43a. «Y todos se admiraban de la grandeza de Dios».La gente reconoce que es el «dedo de Dios» (Lc 11.20), el Espíritu Santo, el que actúa y hace maravillas en Jesús. Reconocen, pues lo saben por sus Escrituras, que el hombre por sí solo es nada y que si algo bueno tiene, se lo debe a Dios. Por ese motivo daban gloria a Dios a causa de Jesús. Eso está plenamente de acuerdo con las intenciones de Jesús, porque él todo lo hace para que su Padre sea glorificado.
43b,44. «Y maravillándose todos de todas las cosas que hacía, dijo a sus discípulos: Haced que os penetren bien en los oídos estas palabras; porque acontecerá que el Hijo del Hombre será entregado en manos de hombres». Los espectadores se maravillaran de las cosas que hacía y las miraran con asombro. Esto hizo que Jesús les dijera a sus discípulos con un énfasis inusitado (en verdad, una reacción asombrosa en las circunstancias) que esa aprobación admirativa de la muchedumbre voluble conduciría a un triste desenlace. Para que no quede duda de la seriedad de sus palabras les advierte «que les penetren bien en sus oídos»; es decir: «tomen seriamente en cuenta lo que les hablo, no estoy bromeando».
45. «Mas ellos no entendían estas palabras, pues les estaban veladas para que no las entendieses; y temían preguntarle sobre estas palabras». Hasta cierto punto no es extraño que ellos no comprendieran el significado de esas palabras insólitas, aunque no era la primera vez que las escuchaban, ni sería la última. No calzaban con lo que estaban viendo, ni mucho menos con sus expectativas. Galilea era la región de Israel donde las esperanzas mesiánicas eran más vivas. Su Maestro era el hombre que hablaba con una autoridad que nadie había tenido antes ni tenía ahora. y hacía acciones tan extraordinarias. Este rabino fuera de serie, encarnaba para ellos las expectativas de redención para su nación anunciadas por los profetas. ¿Cómo podrían entender que las profecías no tendrían cumplimiento próximo en su Maestro?
Cuando las personas tienen una expectativa fija y exaltada, una esperanza intensa, se vuelven sordos a toda sugerencia, aun tímida, que vaya en sentido contrario. Los hombres actuamos así en muchas situaciones, cualquiera que sea el objeto de nuestra ambición, de nuestro amor o de nuestra esperanza.

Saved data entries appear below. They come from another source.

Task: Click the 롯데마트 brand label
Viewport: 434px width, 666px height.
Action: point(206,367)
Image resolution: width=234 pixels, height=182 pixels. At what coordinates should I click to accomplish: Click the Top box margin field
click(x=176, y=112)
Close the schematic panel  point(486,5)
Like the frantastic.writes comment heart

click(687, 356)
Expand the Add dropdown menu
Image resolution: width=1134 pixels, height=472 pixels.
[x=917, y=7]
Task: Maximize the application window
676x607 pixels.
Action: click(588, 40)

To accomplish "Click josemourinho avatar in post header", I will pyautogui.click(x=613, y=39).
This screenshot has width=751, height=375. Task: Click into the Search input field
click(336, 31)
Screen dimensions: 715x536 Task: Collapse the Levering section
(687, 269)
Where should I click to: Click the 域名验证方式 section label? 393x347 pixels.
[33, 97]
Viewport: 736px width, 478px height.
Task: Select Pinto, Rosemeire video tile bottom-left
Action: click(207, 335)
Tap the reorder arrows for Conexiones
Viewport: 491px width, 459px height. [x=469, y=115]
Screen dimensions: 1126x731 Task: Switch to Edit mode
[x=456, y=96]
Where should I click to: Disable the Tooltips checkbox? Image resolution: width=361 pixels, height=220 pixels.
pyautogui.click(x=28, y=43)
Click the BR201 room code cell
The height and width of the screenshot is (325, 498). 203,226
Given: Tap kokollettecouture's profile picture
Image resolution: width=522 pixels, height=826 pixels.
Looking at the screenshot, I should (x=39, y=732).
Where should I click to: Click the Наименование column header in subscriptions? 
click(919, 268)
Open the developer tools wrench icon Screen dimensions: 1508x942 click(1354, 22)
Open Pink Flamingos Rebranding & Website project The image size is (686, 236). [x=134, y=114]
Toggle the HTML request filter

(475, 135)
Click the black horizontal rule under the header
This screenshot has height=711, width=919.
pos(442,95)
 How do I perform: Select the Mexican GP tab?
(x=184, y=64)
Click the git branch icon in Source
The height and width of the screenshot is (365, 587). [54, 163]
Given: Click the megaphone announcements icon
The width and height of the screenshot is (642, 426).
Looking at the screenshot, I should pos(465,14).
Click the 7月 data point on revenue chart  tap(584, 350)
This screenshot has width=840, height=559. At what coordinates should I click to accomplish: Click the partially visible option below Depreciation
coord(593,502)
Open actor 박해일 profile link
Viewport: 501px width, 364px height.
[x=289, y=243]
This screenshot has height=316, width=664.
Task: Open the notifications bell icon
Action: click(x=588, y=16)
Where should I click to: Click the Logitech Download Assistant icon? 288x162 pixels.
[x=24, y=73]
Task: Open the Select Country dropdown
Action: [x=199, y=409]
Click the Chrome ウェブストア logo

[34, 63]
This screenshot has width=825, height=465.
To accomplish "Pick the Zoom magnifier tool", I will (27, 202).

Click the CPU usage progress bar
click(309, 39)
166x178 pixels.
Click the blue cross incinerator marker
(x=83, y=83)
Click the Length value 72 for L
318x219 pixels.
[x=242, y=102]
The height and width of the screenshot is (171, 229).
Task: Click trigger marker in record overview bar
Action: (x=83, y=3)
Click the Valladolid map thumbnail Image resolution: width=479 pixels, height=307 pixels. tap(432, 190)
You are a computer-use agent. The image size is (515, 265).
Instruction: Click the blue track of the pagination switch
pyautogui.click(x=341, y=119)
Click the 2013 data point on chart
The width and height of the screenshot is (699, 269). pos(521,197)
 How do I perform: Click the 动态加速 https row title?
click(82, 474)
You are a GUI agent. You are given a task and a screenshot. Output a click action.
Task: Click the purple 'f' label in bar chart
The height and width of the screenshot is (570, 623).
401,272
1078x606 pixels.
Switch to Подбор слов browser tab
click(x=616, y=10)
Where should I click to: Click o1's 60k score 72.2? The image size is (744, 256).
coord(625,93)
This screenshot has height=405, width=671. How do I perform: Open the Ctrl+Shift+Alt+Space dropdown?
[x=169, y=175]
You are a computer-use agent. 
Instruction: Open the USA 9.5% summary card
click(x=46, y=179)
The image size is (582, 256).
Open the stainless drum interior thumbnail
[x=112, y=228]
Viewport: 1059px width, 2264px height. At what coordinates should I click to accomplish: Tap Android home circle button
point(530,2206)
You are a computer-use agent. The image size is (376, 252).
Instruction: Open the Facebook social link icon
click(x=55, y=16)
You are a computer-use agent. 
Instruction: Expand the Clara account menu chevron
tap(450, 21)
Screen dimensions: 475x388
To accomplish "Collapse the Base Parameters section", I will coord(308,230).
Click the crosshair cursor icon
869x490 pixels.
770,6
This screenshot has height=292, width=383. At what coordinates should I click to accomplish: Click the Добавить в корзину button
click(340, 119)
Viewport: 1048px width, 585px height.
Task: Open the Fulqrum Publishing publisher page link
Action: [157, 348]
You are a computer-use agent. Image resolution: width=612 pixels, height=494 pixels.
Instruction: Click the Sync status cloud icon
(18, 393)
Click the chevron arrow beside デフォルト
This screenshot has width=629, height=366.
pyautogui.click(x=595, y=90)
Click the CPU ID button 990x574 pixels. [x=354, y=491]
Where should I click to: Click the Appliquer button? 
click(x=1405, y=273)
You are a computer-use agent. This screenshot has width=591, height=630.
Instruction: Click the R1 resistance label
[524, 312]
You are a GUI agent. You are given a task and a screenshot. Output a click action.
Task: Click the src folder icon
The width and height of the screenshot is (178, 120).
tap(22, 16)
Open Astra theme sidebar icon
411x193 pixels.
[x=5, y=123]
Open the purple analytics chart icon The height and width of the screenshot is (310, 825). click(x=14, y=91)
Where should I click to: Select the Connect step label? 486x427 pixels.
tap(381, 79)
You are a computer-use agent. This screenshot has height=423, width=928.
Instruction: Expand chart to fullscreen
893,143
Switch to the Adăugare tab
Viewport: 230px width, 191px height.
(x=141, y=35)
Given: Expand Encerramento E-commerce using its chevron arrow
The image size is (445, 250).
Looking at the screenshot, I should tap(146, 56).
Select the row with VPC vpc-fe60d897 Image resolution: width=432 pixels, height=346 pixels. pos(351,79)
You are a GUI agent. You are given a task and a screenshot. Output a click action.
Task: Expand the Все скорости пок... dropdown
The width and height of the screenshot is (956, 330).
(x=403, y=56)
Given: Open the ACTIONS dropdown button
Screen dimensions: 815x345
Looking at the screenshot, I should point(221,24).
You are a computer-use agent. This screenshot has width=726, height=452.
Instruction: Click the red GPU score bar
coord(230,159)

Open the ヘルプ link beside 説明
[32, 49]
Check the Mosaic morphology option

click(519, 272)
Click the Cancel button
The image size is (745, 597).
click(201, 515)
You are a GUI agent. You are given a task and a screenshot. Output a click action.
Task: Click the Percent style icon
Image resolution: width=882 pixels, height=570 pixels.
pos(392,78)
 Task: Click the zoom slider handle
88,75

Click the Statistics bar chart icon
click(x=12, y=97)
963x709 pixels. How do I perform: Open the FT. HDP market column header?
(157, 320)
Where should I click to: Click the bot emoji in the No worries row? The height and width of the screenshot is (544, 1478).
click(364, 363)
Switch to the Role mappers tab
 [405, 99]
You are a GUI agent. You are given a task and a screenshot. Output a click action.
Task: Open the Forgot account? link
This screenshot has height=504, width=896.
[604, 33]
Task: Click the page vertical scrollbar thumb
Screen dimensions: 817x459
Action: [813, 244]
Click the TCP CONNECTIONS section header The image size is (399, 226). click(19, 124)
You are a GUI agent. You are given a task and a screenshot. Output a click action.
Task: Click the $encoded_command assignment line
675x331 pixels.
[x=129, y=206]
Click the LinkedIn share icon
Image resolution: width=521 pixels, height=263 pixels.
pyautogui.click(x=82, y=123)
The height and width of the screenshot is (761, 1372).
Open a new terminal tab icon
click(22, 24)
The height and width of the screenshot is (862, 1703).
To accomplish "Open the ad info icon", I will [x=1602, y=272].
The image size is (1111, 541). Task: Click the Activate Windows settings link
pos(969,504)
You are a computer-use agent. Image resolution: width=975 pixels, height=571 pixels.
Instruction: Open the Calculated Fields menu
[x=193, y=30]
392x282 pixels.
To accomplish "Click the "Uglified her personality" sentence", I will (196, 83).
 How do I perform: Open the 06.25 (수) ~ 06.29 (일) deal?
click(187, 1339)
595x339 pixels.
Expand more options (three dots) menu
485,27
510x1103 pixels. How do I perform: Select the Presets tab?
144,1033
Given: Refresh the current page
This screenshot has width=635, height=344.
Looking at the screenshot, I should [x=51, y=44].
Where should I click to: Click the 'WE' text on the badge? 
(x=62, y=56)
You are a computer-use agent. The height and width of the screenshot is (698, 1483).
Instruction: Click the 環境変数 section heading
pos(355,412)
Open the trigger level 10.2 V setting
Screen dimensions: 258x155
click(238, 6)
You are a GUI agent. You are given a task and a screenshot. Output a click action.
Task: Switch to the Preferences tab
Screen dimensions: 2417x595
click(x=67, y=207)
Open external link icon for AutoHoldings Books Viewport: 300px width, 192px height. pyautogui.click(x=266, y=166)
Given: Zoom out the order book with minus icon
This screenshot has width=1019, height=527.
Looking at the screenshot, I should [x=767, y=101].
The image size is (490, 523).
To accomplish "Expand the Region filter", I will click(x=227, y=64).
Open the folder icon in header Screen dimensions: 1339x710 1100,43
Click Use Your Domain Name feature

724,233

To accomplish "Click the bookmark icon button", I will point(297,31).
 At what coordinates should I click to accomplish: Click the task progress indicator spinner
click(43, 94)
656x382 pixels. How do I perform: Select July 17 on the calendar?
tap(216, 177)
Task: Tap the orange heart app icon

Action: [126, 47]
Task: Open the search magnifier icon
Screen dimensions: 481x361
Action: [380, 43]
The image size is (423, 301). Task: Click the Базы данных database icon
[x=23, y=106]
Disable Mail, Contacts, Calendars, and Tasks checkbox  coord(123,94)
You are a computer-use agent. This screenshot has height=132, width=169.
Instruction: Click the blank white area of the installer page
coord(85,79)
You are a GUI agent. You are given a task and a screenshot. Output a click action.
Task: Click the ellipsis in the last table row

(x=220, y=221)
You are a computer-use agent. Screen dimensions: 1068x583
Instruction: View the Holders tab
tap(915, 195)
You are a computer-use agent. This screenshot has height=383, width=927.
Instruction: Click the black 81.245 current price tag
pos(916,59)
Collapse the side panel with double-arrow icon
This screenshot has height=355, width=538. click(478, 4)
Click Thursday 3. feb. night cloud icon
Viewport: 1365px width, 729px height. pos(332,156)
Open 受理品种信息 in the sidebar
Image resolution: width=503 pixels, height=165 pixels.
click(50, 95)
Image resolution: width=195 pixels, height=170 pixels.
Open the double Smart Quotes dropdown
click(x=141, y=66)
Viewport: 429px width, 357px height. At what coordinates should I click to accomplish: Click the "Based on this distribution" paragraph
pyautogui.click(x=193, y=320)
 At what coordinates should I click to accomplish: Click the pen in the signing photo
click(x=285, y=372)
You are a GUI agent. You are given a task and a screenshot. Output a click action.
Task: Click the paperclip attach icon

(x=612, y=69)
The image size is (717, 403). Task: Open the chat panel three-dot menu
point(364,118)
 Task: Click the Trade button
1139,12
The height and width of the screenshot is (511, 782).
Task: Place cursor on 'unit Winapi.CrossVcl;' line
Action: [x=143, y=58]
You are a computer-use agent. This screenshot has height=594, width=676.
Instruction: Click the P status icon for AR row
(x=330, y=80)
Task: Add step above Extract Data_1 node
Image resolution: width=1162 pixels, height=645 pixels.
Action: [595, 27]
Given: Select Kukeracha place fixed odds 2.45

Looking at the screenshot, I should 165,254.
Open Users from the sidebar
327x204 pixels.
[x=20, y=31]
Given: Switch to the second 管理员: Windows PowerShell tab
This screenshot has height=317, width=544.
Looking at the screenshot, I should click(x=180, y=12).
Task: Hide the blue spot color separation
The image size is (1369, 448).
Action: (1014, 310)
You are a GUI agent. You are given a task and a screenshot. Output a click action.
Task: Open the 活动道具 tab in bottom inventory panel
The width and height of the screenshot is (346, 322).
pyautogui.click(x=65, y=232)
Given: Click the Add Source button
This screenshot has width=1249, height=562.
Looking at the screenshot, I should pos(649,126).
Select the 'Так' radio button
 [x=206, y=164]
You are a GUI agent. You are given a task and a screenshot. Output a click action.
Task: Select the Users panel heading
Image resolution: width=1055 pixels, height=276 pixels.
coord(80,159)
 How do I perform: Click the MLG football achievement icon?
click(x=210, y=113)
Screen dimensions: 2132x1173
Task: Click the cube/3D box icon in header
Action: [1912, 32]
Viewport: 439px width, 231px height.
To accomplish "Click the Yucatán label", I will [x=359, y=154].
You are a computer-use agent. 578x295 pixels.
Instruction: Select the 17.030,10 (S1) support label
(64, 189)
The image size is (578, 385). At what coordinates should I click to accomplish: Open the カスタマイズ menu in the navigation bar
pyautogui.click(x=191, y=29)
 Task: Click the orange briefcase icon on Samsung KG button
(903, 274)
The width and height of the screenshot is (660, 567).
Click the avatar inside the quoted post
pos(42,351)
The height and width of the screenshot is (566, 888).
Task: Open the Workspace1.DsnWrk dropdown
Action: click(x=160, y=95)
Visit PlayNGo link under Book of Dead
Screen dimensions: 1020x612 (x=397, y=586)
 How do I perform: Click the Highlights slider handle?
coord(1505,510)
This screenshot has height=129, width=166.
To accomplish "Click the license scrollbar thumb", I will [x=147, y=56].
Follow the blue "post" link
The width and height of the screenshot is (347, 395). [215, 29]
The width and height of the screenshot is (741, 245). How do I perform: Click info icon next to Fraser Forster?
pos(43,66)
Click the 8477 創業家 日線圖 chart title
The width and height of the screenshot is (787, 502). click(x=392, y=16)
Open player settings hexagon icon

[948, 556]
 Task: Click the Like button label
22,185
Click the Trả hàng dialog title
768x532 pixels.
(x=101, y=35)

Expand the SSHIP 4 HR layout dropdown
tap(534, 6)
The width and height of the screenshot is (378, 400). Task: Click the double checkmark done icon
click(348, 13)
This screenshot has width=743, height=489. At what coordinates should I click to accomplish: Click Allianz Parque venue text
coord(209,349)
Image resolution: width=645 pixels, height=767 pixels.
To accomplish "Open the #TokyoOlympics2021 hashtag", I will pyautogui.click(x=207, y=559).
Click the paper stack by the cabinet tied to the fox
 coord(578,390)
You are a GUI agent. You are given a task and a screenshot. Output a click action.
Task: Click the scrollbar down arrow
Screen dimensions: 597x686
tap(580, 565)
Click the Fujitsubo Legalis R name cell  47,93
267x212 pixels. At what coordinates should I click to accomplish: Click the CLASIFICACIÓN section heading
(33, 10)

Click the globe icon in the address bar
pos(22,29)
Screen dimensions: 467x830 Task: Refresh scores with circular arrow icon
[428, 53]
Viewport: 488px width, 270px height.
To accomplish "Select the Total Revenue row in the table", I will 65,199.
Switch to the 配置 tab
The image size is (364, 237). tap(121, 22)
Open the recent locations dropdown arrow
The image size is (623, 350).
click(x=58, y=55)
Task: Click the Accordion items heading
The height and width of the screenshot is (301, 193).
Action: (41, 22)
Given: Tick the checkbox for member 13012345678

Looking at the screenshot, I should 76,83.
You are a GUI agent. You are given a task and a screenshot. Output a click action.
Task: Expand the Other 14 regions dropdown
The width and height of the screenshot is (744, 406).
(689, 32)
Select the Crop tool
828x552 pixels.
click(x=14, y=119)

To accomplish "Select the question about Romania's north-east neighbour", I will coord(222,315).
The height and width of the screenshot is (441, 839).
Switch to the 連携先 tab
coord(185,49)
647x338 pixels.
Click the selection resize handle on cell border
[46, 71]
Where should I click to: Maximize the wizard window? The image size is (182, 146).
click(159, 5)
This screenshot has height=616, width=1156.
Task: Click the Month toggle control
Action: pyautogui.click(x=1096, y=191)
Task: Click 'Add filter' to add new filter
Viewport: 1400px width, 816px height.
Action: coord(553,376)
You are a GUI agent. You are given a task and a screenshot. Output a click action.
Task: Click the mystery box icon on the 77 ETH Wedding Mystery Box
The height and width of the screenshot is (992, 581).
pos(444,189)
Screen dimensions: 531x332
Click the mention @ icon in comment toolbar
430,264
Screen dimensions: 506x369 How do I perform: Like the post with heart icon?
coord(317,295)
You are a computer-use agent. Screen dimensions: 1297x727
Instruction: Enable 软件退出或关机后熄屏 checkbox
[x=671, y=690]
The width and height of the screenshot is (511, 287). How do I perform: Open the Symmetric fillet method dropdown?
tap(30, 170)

Sin embargo, como ellos sabían que su Maestro era un hombre veraz, que no hablaba en vano, no podían dejar de percibir con angustia que detrás de esas palabras recelaba una advertencia tan terrible. Fascinados por el desenlace glorioso que esperaban, temían investigar cualquier señal que pudiera contradecir o empañar sus ilusiones. ¡Cuánto nos parecemos nosotros a ellos! Y no sólo nosotros como individuos, también los pueblos, las naciones, temen ser desengañadas cuando persiguen objetivos ilusorios.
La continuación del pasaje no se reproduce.